▼▼▼

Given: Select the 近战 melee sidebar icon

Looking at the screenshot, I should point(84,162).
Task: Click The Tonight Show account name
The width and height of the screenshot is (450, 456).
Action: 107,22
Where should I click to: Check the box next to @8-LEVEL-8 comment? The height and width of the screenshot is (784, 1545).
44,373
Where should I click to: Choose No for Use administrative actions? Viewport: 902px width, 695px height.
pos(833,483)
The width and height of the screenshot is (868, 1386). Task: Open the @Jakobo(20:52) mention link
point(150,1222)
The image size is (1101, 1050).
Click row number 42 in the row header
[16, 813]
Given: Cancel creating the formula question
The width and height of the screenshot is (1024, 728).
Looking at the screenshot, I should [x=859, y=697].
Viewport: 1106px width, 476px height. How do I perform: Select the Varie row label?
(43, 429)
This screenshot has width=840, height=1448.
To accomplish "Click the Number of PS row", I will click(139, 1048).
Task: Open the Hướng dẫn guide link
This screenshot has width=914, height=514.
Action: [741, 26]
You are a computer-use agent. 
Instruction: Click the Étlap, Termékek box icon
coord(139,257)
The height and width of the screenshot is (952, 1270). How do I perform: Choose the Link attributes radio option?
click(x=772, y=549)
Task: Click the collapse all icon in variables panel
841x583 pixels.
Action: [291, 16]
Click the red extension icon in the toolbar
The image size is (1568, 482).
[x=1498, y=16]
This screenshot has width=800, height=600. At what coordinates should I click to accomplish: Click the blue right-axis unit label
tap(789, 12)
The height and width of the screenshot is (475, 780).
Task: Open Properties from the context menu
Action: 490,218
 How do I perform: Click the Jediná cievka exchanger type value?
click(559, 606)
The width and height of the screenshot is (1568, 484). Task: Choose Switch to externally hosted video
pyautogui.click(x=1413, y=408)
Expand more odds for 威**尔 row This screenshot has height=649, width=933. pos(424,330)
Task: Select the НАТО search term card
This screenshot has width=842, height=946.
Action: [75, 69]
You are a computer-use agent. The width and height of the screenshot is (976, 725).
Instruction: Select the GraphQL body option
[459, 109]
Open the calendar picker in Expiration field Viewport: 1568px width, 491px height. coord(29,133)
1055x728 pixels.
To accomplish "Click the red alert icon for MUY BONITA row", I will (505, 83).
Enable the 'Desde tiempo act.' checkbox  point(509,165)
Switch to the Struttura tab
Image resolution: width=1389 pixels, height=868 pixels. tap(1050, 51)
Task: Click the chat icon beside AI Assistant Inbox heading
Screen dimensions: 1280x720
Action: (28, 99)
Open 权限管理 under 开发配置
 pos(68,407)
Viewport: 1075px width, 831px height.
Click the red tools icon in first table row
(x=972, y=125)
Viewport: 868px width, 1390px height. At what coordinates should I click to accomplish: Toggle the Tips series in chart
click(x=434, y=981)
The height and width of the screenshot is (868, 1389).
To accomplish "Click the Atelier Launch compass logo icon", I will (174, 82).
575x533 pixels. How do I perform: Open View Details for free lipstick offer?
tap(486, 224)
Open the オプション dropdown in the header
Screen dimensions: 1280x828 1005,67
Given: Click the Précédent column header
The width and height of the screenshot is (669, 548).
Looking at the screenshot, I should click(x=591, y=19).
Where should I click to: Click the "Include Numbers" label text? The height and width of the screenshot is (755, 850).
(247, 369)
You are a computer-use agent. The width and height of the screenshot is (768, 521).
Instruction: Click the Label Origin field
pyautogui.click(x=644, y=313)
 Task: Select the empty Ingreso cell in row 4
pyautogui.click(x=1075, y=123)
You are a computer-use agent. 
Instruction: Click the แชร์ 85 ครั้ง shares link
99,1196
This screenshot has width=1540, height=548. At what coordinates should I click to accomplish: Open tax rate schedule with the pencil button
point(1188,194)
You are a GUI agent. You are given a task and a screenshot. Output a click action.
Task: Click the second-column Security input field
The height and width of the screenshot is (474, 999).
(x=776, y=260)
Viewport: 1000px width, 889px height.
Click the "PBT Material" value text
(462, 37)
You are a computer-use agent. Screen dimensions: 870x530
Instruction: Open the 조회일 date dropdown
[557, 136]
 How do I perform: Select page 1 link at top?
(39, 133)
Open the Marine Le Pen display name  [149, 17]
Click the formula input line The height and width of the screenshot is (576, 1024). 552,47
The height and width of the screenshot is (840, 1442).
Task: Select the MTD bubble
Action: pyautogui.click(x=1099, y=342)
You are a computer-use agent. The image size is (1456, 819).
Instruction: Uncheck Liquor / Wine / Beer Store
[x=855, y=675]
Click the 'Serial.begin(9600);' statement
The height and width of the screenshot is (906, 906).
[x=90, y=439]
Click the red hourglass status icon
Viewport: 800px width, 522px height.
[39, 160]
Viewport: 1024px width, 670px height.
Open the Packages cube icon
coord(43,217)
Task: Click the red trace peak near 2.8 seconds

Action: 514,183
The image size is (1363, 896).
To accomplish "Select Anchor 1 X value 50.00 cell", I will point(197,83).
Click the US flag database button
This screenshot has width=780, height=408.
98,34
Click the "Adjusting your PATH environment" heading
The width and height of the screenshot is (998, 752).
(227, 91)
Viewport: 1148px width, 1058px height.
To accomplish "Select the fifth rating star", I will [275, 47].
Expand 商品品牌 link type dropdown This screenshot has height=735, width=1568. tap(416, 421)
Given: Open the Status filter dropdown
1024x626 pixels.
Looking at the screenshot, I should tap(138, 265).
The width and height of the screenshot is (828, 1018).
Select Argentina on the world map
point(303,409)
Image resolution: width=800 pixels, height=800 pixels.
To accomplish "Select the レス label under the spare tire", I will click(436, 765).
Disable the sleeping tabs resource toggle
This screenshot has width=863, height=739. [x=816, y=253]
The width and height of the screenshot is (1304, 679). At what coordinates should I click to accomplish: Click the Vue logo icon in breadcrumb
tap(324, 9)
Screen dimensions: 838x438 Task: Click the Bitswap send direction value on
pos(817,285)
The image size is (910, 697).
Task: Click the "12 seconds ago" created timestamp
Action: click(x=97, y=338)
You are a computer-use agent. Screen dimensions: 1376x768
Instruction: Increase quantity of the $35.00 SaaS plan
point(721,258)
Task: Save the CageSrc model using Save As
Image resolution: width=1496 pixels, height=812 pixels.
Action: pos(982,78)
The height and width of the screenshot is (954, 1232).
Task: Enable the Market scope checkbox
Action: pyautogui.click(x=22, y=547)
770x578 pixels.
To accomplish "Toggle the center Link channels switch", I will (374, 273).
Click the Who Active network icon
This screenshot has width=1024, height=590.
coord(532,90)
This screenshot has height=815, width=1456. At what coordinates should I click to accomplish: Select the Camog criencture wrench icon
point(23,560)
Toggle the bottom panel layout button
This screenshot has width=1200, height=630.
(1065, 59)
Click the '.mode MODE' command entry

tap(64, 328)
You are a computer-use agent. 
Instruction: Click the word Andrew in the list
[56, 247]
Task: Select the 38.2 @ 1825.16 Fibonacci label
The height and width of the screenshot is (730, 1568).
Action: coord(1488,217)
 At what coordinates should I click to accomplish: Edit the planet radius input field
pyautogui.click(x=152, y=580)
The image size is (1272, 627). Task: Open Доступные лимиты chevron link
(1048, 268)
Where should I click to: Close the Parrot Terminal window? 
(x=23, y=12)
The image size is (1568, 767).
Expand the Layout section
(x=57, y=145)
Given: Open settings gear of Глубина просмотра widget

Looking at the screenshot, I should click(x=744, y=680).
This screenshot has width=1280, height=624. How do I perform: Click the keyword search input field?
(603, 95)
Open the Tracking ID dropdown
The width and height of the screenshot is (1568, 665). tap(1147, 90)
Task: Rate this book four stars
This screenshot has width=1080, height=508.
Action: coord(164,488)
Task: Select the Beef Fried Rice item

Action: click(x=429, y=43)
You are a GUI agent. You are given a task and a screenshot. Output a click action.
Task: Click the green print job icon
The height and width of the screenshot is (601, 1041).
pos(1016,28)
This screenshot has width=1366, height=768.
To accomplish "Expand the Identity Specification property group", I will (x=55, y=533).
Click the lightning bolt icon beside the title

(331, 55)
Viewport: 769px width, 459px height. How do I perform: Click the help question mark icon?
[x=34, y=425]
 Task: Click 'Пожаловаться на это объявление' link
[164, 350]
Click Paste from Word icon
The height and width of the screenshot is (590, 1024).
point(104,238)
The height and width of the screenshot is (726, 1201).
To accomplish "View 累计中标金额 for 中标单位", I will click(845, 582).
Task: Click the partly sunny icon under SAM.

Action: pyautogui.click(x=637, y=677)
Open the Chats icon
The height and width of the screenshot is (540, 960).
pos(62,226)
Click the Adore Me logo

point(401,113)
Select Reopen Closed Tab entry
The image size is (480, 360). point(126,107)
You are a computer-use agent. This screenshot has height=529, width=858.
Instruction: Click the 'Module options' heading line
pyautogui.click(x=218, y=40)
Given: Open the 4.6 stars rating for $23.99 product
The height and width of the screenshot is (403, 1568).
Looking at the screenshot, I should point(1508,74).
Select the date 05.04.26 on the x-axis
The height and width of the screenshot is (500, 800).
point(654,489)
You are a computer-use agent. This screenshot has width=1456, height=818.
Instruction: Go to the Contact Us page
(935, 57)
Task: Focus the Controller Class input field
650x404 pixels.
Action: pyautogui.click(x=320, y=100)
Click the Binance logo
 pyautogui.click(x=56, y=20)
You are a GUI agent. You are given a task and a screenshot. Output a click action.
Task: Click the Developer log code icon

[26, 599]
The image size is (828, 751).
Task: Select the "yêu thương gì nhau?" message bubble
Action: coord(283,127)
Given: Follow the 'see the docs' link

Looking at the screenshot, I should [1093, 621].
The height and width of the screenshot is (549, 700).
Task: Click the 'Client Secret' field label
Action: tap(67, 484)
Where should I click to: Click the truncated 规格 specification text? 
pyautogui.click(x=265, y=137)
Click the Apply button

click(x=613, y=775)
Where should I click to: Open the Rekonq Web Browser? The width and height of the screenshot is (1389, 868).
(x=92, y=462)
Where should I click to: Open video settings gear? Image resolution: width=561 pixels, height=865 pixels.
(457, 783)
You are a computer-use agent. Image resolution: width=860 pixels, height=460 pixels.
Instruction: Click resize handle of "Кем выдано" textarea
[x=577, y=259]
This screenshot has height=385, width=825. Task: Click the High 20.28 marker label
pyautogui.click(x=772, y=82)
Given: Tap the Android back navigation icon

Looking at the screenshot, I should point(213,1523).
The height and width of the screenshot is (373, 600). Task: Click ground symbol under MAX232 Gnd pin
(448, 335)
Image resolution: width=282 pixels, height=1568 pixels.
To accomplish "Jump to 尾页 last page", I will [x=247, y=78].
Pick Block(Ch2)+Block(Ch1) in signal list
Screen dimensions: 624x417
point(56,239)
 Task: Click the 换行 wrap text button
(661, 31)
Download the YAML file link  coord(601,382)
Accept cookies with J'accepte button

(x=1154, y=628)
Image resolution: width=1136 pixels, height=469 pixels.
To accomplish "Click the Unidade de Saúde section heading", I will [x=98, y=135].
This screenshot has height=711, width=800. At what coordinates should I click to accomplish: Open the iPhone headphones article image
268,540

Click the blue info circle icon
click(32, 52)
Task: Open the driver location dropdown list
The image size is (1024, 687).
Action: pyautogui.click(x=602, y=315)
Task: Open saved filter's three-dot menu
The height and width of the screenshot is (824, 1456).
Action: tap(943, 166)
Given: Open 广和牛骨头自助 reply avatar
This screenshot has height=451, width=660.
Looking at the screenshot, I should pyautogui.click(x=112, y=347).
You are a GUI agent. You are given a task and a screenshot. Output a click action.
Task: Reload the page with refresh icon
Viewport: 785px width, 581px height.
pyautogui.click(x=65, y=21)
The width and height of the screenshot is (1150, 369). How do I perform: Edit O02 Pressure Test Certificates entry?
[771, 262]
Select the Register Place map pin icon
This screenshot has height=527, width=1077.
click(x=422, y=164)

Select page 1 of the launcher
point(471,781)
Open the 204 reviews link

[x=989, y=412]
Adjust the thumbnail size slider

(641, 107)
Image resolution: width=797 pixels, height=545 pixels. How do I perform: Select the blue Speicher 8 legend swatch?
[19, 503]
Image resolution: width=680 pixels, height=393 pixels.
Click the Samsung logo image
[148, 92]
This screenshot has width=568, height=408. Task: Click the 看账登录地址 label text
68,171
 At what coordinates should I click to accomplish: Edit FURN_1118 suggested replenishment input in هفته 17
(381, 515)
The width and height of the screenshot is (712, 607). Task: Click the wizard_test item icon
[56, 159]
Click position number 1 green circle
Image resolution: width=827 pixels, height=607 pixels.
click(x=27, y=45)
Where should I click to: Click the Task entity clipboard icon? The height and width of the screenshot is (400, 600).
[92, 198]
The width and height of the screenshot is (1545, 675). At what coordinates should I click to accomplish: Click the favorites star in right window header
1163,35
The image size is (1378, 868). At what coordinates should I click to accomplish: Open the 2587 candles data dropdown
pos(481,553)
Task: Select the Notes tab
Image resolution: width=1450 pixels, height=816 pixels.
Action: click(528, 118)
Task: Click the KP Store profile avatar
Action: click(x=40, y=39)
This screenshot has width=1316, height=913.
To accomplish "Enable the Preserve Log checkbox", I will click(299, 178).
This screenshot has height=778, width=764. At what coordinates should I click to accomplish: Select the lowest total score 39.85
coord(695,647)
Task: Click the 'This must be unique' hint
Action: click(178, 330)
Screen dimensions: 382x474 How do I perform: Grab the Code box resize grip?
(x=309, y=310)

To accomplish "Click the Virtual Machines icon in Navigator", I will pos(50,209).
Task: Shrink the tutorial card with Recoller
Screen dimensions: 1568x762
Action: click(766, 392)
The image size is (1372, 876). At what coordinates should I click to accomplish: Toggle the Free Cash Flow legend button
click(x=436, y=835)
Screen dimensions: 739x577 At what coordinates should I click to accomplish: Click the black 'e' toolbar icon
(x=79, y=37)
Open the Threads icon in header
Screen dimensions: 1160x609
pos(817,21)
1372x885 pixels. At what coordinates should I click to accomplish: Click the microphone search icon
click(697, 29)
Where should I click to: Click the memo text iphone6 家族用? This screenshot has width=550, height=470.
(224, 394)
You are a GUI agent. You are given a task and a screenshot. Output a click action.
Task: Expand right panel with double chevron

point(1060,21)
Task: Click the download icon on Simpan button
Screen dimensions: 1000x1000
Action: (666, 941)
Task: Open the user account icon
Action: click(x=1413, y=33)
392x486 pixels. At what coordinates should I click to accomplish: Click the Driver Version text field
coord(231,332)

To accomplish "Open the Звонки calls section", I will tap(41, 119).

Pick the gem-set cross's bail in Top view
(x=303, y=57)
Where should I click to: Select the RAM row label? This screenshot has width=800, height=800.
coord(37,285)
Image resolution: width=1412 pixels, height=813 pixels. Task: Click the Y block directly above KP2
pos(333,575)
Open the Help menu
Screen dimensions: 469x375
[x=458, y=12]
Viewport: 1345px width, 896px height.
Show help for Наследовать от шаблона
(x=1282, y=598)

▲▲▲

From the line containing "Viewport: 1345px width, 896px height." through the closing line of the material above, return every line exactly and omit all others.

Viewport: 1345px width, 896px height.
Show help for Наследовать от шаблона
(x=1282, y=598)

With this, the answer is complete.